Data excerpts:
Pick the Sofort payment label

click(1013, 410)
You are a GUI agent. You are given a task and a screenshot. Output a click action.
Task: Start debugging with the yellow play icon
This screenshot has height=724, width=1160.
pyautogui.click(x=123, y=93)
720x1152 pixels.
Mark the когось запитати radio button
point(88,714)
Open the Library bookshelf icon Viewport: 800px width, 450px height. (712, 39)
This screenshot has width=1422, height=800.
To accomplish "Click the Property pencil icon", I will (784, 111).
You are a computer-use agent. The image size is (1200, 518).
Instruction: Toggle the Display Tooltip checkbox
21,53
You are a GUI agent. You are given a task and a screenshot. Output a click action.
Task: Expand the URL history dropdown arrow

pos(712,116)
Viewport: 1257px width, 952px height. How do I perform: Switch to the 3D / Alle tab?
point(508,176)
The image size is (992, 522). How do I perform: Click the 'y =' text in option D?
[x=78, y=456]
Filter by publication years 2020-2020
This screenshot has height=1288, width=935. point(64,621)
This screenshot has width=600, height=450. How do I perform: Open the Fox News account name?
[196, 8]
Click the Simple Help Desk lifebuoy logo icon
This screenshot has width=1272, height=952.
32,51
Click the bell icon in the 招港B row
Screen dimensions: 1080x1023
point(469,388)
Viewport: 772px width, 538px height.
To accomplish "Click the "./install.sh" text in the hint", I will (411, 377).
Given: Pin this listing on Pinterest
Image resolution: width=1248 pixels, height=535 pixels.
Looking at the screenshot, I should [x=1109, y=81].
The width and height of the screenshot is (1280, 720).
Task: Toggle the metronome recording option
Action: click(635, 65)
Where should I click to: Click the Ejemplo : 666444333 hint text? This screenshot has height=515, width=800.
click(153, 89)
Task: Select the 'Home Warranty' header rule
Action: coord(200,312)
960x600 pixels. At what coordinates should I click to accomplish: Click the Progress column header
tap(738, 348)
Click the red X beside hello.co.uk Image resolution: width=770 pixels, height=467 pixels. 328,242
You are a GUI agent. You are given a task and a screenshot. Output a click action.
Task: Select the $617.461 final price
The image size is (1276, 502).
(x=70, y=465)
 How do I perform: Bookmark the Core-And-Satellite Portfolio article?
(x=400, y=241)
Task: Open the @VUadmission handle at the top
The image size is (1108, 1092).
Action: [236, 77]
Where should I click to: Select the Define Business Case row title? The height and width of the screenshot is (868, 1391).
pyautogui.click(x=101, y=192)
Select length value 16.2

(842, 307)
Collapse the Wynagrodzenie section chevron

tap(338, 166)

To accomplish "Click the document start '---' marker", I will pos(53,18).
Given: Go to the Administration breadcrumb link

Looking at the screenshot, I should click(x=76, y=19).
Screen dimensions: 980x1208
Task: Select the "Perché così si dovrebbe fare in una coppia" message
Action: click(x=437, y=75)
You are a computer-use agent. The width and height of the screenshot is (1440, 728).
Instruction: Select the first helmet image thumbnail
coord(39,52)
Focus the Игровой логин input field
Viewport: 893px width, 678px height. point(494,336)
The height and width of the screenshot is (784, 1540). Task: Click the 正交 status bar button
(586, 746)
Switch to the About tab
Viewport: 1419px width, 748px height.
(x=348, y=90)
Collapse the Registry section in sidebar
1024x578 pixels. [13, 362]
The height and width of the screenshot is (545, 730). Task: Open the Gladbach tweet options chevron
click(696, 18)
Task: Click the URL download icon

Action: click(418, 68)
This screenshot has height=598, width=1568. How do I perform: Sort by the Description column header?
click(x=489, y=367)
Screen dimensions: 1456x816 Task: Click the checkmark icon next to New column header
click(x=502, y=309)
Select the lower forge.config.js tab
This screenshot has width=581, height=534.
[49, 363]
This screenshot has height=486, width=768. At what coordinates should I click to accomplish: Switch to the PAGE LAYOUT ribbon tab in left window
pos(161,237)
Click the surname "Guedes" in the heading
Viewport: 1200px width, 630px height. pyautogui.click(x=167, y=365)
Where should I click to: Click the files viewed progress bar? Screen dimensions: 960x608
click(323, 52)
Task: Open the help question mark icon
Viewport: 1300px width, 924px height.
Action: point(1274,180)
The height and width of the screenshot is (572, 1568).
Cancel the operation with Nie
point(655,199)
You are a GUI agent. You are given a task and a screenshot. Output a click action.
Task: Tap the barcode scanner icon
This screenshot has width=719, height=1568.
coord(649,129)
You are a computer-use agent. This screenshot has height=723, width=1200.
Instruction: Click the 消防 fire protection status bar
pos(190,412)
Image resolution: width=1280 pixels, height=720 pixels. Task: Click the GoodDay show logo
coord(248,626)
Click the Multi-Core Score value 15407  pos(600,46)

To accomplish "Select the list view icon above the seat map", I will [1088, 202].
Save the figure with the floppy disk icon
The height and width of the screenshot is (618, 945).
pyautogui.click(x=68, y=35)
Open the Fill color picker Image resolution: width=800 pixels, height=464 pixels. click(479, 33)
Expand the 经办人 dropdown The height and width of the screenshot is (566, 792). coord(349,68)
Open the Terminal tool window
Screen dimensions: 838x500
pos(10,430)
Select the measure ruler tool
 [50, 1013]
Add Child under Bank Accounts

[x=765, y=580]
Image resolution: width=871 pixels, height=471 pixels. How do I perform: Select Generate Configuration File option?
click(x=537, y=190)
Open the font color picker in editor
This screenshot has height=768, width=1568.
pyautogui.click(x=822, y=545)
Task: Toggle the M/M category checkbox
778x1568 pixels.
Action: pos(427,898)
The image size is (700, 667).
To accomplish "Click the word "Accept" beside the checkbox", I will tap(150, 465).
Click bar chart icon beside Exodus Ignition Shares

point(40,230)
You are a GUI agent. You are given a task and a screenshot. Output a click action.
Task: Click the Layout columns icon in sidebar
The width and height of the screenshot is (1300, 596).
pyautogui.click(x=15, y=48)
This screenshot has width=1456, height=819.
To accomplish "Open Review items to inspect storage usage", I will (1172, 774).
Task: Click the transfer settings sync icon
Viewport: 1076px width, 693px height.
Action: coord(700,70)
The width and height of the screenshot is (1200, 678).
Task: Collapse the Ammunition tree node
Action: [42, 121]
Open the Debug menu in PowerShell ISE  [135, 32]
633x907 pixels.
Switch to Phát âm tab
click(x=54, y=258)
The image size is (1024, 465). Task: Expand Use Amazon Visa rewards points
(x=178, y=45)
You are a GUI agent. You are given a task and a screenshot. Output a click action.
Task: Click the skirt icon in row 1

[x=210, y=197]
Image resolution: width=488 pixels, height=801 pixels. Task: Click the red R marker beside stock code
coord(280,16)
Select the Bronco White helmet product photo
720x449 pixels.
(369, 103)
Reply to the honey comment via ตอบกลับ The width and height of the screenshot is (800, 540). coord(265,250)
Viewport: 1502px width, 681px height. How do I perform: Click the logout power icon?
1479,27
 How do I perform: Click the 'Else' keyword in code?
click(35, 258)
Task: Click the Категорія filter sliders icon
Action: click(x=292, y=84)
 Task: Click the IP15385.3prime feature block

Exercise description: Each entry above is to be written out exactly.

Answer:
Pick the Sofort payment label

click(1013, 410)
You are a GUI agent. You are given a task and a screenshot. Output a click action.
Task: Start debugging with the yellow play icon
This screenshot has height=724, width=1160.
pyautogui.click(x=123, y=93)
720x1152 pixels.
Mark the когось запитати radio button
point(88,714)
Open the Library bookshelf icon Viewport: 800px width, 450px height. (712, 39)
This screenshot has width=1422, height=800.
To accomplish "Click the Property pencil icon", I will (784, 111).
You are a computer-use agent. The image size is (1200, 518).
Instruction: Toggle the Display Tooltip checkbox
21,53
You are a GUI agent. You are given a task and a screenshot. Output a click action.
Task: Expand the URL history dropdown arrow

pos(712,116)
Viewport: 1257px width, 952px height. How do I perform: Switch to the 3D / Alle tab?
point(508,176)
The image size is (992, 522). How do I perform: Click the 'y =' text in option D?
[x=78, y=456]
Filter by publication years 2020-2020
This screenshot has height=1288, width=935. point(64,621)
This screenshot has width=600, height=450. How do I perform: Open the Fox News account name?
[196, 8]
Click the Simple Help Desk lifebuoy logo icon
This screenshot has width=1272, height=952.
32,51
Click the bell icon in the 招港B row
Screen dimensions: 1080x1023
point(469,388)
Viewport: 772px width, 538px height.
To accomplish "Click the "./install.sh" text in the hint", I will (411, 377).
Given: Pin this listing on Pinterest
Image resolution: width=1248 pixels, height=535 pixels.
Looking at the screenshot, I should [x=1109, y=81].
The width and height of the screenshot is (1280, 720).
Task: Toggle the metronome recording option
Action: click(635, 65)
Where should I click to: Click the Ejemplo : 666444333 hint text? This screenshot has height=515, width=800.
click(153, 89)
Task: Select the 'Home Warranty' header rule
Action: coord(200,312)
960x600 pixels. At what coordinates should I click to accomplish: Click the Progress column header
tap(738, 348)
Click the red X beside hello.co.uk Image resolution: width=770 pixels, height=467 pixels. 328,242
You are a GUI agent. You are given a task and a screenshot. Output a click action.
Task: Select the $617.461 final price
The image size is (1276, 502).
(x=70, y=465)
 How do I perform: Bookmark the Core-And-Satellite Portfolio article?
(x=400, y=241)
Task: Open the @VUadmission handle at the top
The image size is (1108, 1092).
Action: [236, 77]
Where should I click to: Select the Define Business Case row title? The height and width of the screenshot is (868, 1391).
pyautogui.click(x=101, y=192)
Select length value 16.2

(842, 307)
Collapse the Wynagrodzenie section chevron

tap(338, 166)

To accomplish "Click the document start '---' marker", I will pos(53,18).
Given: Go to the Administration breadcrumb link

Looking at the screenshot, I should click(x=76, y=19).
Screen dimensions: 980x1208
Task: Select the "Perché così si dovrebbe fare in una coppia" message
Action: click(x=437, y=75)
You are a computer-use agent. The width and height of the screenshot is (1440, 728).
Instruction: Select the first helmet image thumbnail
coord(39,52)
Focus the Игровой логин input field
Viewport: 893px width, 678px height. point(494,336)
The height and width of the screenshot is (784, 1540). Task: Click the 正交 status bar button
(586, 746)
Switch to the About tab
Viewport: 1419px width, 748px height.
(x=348, y=90)
Collapse the Registry section in sidebar
1024x578 pixels. [13, 362]
The height and width of the screenshot is (545, 730). Task: Open the Gladbach tweet options chevron
click(696, 18)
Task: Click the URL download icon

Action: click(418, 68)
This screenshot has height=598, width=1568. How do I perform: Sort by the Description column header?
click(x=489, y=367)
Screen dimensions: 1456x816 Task: Click the checkmark icon next to New column header
click(x=502, y=309)
Select the lower forge.config.js tab
This screenshot has width=581, height=534.
[49, 363]
This screenshot has height=486, width=768. At what coordinates should I click to accomplish: Switch to the PAGE LAYOUT ribbon tab in left window
pos(161,237)
Click the surname "Guedes" in the heading
Viewport: 1200px width, 630px height. pyautogui.click(x=167, y=365)
Where should I click to: Click the files viewed progress bar? Screen dimensions: 960x608
click(323, 52)
Task: Open the help question mark icon
Viewport: 1300px width, 924px height.
Action: point(1274,180)
The height and width of the screenshot is (572, 1568).
Cancel the operation with Nie
point(655,199)
You are a GUI agent. You are given a task and a screenshot. Output a click action.
Task: Tap the barcode scanner icon
This screenshot has width=719, height=1568.
coord(649,129)
You are a computer-use agent. This screenshot has height=723, width=1200.
Instruction: Click the 消防 fire protection status bar
pos(190,412)
Image resolution: width=1280 pixels, height=720 pixels. Task: Click the GoodDay show logo
coord(248,626)
Click the Multi-Core Score value 15407  pos(600,46)

To accomplish "Select the list view icon above the seat map", I will [1088, 202].
Save the figure with the floppy disk icon
The height and width of the screenshot is (618, 945).
pyautogui.click(x=68, y=35)
Open the Fill color picker Image resolution: width=800 pixels, height=464 pixels. click(479, 33)
Expand the 经办人 dropdown The height and width of the screenshot is (566, 792). coord(349,68)
Open the Terminal tool window
Screen dimensions: 838x500
pos(10,430)
Select the measure ruler tool
 [50, 1013]
Add Child under Bank Accounts

[x=765, y=580]
Image resolution: width=871 pixels, height=471 pixels. How do I perform: Select Generate Configuration File option?
click(x=537, y=190)
Open the font color picker in editor
This screenshot has height=768, width=1568.
pyautogui.click(x=822, y=545)
Task: Toggle the M/M category checkbox
778x1568 pixels.
Action: pos(427,898)
The image size is (700, 667).
To accomplish "Click the word "Accept" beside the checkbox", I will tap(150, 465).
Click bar chart icon beside Exodus Ignition Shares

point(40,230)
You are a GUI agent. You are given a task and a screenshot. Output a click action.
Task: Click the Layout columns icon in sidebar
The width and height of the screenshot is (1300, 596).
pyautogui.click(x=15, y=48)
This screenshot has width=1456, height=819.
To accomplish "Open Review items to inspect storage usage", I will (1172, 774).
Task: Click the transfer settings sync icon
Viewport: 1076px width, 693px height.
Action: coord(700,70)
The width and height of the screenshot is (1200, 678).
Task: Collapse the Ammunition tree node
Action: [42, 121]
Open the Debug menu in PowerShell ISE  [135, 32]
633x907 pixels.
Switch to Phát âm tab
click(x=54, y=258)
The image size is (1024, 465). Task: Expand Use Amazon Visa rewards points
(x=178, y=45)
You are a GUI agent. You are given a task and a screenshot. Output a click action.
Task: Click the skirt icon in row 1

[x=210, y=197]
Image resolution: width=488 pixels, height=801 pixels. Task: Click the red R marker beside stock code
coord(280,16)
Select the Bronco White helmet product photo
720x449 pixels.
(369, 103)
Reply to the honey comment via ตอบกลับ The width and height of the screenshot is (800, 540). coord(265,250)
Viewport: 1502px width, 681px height. How do I perform: Click the logout power icon?
1479,27
 How do I perform: Click the 'Else' keyword in code?
click(35, 258)
Task: Click the Категорія filter sliders icon
Action: click(x=292, y=84)
 Task: Click the IP15385.3prime feature block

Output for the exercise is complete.